What to work on: Rewrite the material from its start through the line containing "Action: coord(169,100)", inclusive, replacing "bright green icon" with "lime green icon" and leaving everything else unchanged.

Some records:
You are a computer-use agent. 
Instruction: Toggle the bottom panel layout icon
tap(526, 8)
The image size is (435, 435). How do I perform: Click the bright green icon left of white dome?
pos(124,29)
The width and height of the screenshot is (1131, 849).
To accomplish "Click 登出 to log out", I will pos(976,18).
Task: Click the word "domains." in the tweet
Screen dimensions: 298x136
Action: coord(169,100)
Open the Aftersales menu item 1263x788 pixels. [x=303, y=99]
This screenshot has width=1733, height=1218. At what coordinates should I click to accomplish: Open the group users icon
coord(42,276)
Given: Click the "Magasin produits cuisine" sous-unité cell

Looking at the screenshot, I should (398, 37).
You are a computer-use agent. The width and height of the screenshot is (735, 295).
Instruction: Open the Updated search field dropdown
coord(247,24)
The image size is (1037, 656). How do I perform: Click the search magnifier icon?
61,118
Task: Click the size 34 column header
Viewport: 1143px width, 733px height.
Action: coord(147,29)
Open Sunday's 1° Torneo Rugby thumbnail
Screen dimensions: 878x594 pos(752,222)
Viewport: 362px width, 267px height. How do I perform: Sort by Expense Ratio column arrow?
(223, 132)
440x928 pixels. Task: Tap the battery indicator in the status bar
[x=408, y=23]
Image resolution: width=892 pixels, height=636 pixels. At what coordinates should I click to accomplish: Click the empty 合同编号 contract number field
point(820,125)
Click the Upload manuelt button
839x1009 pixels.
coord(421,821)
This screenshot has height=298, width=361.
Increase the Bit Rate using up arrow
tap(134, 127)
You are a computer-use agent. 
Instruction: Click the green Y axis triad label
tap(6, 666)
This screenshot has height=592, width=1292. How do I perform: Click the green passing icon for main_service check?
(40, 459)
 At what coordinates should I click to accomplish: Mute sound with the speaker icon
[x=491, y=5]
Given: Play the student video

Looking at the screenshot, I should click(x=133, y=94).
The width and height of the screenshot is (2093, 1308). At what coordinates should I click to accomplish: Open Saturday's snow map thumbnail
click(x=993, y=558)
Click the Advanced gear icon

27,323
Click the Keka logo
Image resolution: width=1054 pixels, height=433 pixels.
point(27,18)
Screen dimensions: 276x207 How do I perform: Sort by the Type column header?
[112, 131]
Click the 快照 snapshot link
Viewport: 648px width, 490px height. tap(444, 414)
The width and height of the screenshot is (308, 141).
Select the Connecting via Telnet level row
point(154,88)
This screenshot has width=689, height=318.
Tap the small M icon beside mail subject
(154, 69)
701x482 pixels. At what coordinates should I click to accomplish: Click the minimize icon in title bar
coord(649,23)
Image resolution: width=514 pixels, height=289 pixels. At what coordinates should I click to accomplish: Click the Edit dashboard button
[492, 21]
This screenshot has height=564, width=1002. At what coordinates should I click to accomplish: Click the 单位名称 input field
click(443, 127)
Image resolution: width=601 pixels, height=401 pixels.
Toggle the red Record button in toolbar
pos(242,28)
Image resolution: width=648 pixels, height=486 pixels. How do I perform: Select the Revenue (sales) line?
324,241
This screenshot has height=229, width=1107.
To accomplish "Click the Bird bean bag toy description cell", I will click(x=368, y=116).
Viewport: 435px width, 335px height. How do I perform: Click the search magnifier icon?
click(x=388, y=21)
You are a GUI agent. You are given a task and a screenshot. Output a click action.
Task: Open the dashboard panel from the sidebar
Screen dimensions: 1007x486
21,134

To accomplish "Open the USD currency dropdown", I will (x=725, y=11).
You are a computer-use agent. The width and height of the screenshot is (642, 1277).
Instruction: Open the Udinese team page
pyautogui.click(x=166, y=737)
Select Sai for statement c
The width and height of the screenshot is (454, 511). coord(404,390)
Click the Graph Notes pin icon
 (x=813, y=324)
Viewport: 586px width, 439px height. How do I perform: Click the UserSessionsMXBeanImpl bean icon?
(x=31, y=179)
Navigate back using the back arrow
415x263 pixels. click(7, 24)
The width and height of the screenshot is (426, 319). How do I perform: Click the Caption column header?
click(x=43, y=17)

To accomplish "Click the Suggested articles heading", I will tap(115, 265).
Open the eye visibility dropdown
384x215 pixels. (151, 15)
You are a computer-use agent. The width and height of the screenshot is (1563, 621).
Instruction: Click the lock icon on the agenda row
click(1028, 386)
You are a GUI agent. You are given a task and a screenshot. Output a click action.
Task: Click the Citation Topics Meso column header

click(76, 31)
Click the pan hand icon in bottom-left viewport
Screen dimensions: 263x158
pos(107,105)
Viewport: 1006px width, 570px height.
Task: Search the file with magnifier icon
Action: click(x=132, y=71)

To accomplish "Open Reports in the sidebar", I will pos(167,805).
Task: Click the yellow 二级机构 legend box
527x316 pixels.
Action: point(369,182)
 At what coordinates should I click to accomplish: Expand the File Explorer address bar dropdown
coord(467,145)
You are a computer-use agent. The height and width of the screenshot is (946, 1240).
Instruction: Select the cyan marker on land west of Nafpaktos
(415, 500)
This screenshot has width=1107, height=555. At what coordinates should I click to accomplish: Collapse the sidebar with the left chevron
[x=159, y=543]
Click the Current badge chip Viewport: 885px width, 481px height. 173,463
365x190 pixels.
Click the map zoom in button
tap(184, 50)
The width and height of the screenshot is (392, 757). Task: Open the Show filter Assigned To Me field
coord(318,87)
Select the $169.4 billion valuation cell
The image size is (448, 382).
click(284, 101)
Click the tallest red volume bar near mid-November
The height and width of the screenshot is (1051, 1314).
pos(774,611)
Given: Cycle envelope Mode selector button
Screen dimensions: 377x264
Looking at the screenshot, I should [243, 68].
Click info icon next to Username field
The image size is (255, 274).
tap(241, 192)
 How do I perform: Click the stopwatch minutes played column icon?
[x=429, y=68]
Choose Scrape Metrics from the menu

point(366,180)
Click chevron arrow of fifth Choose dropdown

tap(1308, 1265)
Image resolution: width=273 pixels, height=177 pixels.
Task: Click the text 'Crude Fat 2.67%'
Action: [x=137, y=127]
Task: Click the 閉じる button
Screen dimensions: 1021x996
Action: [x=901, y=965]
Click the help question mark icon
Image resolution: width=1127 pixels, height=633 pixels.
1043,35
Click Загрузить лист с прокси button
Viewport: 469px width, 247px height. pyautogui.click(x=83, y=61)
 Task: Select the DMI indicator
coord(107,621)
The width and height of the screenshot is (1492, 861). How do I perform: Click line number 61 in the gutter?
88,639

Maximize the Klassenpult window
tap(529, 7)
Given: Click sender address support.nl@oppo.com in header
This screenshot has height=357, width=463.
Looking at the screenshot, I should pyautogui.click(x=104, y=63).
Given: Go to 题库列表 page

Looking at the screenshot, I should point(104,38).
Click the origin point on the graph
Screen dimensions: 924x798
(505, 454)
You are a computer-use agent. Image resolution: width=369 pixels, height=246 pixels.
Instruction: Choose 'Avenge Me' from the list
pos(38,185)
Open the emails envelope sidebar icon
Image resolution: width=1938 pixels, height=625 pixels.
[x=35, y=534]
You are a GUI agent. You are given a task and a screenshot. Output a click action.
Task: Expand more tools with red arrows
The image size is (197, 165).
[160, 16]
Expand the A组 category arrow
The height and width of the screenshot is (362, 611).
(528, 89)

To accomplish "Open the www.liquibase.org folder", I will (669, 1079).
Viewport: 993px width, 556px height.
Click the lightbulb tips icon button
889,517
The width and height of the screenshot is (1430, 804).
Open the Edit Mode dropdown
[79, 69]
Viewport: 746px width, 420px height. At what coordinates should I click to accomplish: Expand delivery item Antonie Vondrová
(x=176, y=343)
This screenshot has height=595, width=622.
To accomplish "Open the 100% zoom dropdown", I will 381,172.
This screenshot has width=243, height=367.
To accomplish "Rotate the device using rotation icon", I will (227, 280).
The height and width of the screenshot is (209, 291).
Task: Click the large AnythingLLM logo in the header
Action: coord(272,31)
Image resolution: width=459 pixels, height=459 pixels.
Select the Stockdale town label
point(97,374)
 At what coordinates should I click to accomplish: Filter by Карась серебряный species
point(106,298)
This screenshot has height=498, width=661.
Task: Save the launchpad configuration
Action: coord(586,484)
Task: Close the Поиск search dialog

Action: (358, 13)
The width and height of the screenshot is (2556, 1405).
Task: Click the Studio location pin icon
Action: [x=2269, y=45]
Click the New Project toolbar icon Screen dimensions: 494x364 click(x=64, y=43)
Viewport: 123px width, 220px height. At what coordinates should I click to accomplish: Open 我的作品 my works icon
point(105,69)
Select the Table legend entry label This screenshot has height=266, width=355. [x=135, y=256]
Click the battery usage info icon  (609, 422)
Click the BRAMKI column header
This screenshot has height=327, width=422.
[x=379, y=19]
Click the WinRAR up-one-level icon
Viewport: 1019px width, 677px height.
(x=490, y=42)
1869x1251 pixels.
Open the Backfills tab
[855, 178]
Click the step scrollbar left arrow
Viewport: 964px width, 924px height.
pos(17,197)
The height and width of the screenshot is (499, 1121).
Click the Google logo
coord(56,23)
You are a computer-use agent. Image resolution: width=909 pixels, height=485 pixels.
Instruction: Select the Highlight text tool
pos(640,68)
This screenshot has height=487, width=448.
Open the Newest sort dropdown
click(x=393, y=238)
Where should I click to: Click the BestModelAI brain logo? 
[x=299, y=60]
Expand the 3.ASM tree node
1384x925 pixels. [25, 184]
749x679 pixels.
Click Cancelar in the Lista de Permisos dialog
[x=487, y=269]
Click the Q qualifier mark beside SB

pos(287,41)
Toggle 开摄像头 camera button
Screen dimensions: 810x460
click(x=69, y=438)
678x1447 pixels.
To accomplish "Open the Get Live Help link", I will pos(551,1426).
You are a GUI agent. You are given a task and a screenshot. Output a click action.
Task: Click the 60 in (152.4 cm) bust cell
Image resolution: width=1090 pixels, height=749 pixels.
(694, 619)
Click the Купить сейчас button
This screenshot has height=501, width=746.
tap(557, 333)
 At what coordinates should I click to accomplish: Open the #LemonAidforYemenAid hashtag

Correct output:
You are a computer-use agent. 
Instruction: Toggle the bottom panel layout icon
tap(526, 8)
The image size is (435, 435). How do I perform: Click the lime green icon left of white dome?
pos(124,29)
The width and height of the screenshot is (1131, 849).
To accomplish "Click 登出 to log out", I will pos(976,18).
Task: Click the word "domains." in the tweet
Screen dimensions: 298x136
Action: coord(169,100)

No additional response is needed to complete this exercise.